# Start of DATA LINES

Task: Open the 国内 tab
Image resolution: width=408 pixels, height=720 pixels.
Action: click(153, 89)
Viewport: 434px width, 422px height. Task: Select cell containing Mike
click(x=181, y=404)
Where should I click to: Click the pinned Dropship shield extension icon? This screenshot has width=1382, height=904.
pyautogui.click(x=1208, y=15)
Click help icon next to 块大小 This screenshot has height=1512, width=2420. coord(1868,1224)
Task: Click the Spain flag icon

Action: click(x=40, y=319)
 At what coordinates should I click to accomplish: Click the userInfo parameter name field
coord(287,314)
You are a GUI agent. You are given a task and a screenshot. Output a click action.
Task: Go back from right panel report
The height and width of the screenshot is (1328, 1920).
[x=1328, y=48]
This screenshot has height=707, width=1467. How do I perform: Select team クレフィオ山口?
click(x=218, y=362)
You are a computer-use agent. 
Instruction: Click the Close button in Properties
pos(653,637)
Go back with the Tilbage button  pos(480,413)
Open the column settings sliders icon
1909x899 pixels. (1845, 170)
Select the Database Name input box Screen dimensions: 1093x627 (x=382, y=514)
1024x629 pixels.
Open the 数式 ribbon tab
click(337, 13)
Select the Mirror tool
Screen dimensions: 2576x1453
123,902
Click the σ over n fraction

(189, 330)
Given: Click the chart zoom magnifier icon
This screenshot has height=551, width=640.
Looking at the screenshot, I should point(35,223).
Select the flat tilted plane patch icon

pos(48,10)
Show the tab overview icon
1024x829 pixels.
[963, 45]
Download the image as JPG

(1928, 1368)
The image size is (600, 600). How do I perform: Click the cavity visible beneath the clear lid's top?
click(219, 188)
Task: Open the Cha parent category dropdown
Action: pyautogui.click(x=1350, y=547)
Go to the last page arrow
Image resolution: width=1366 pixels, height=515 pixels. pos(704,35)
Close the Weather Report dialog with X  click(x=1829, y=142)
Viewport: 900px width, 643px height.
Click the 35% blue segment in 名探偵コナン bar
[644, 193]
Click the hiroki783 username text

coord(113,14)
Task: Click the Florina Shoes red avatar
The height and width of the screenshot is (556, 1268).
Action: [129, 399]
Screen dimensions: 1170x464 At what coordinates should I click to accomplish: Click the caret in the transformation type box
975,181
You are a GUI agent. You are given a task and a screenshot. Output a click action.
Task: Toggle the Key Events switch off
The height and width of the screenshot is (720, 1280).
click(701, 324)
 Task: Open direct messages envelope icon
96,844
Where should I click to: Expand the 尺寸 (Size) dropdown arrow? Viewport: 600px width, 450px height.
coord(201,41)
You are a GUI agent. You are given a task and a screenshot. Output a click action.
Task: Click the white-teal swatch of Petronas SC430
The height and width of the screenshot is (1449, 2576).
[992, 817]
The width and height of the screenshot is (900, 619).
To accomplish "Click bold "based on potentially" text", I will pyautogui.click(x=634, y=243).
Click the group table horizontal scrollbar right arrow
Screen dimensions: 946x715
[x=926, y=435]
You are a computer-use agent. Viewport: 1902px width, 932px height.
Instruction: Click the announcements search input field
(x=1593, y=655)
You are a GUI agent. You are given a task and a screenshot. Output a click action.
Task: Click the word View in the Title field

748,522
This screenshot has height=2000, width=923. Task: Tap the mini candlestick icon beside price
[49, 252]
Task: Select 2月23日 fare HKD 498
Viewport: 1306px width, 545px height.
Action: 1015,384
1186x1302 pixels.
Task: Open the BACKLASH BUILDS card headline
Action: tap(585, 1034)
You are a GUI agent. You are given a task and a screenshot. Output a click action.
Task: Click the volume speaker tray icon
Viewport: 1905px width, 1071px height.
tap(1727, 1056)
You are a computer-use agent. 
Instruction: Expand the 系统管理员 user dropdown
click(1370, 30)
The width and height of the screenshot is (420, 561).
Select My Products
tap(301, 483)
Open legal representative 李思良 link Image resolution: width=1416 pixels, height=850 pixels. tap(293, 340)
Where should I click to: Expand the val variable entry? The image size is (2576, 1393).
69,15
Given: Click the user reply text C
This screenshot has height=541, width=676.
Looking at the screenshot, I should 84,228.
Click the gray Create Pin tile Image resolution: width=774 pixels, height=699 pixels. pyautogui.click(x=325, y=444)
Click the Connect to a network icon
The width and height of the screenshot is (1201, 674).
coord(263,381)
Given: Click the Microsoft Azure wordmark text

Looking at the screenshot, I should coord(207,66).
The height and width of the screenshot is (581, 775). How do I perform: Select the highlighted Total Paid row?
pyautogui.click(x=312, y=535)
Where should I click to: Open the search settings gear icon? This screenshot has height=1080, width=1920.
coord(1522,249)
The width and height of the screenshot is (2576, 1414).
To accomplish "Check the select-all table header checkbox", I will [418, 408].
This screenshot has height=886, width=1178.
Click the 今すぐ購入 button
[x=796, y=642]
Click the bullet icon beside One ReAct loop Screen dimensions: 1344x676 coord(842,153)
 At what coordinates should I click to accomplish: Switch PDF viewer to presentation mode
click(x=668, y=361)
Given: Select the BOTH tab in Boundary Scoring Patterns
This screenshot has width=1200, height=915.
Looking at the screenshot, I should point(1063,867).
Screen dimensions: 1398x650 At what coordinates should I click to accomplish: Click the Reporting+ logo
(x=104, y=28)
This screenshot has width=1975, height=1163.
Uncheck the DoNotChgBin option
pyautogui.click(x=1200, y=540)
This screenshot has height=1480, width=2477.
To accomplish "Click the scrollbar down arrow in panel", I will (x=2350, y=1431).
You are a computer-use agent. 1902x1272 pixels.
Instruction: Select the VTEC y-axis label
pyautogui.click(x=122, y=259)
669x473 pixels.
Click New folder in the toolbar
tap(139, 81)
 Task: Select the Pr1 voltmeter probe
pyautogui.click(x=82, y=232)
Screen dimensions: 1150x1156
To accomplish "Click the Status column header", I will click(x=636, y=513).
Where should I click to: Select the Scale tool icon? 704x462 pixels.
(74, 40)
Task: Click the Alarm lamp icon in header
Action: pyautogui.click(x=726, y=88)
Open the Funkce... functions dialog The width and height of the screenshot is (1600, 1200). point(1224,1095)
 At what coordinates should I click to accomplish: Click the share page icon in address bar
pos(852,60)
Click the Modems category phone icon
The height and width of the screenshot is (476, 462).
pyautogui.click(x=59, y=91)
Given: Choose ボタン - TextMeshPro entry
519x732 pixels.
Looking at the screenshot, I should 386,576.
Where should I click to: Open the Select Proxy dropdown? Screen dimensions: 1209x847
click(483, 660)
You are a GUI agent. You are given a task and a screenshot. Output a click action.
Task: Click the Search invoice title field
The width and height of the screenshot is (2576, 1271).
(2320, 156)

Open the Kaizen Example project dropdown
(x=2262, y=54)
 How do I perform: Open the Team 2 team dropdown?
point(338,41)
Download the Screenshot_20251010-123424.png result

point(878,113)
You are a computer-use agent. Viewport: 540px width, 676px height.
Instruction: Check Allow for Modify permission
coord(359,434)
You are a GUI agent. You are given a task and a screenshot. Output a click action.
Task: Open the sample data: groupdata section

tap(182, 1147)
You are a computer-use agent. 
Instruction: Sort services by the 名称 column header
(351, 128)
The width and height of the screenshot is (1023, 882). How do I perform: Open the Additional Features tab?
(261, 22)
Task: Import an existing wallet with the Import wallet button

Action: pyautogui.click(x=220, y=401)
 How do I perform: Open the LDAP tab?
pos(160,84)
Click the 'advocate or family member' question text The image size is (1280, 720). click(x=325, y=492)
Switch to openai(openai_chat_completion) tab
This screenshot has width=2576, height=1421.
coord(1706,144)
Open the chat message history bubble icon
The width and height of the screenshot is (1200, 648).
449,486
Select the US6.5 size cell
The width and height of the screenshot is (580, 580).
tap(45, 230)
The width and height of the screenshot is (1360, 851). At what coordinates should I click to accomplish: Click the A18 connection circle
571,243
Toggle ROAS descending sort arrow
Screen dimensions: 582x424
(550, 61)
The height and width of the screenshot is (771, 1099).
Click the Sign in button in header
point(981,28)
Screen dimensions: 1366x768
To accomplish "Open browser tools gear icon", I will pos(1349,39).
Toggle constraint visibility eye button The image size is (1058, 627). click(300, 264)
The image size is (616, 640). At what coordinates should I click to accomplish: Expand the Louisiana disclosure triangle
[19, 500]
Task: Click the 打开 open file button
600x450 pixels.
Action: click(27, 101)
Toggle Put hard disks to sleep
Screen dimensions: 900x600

# End of DATA LINES

Add 5 to every coordinate in the answers and write out the lines again, requests included, starting at the first line of the entries and ending at the line containing "pyautogui.click(x=1208, y=15)". Include only these lines.

**COMPLETE ANSWER**
Task: Open the 国内 tab
Image resolution: width=408 pixels, height=720 pixels.
Action: click(158, 94)
Viewport: 434px width, 422px height. Task: Select cell containing Mike
click(x=186, y=409)
Where should I click to: Click the pinned Dropship shield extension icon? This screenshot has width=1382, height=904.
pyautogui.click(x=1213, y=20)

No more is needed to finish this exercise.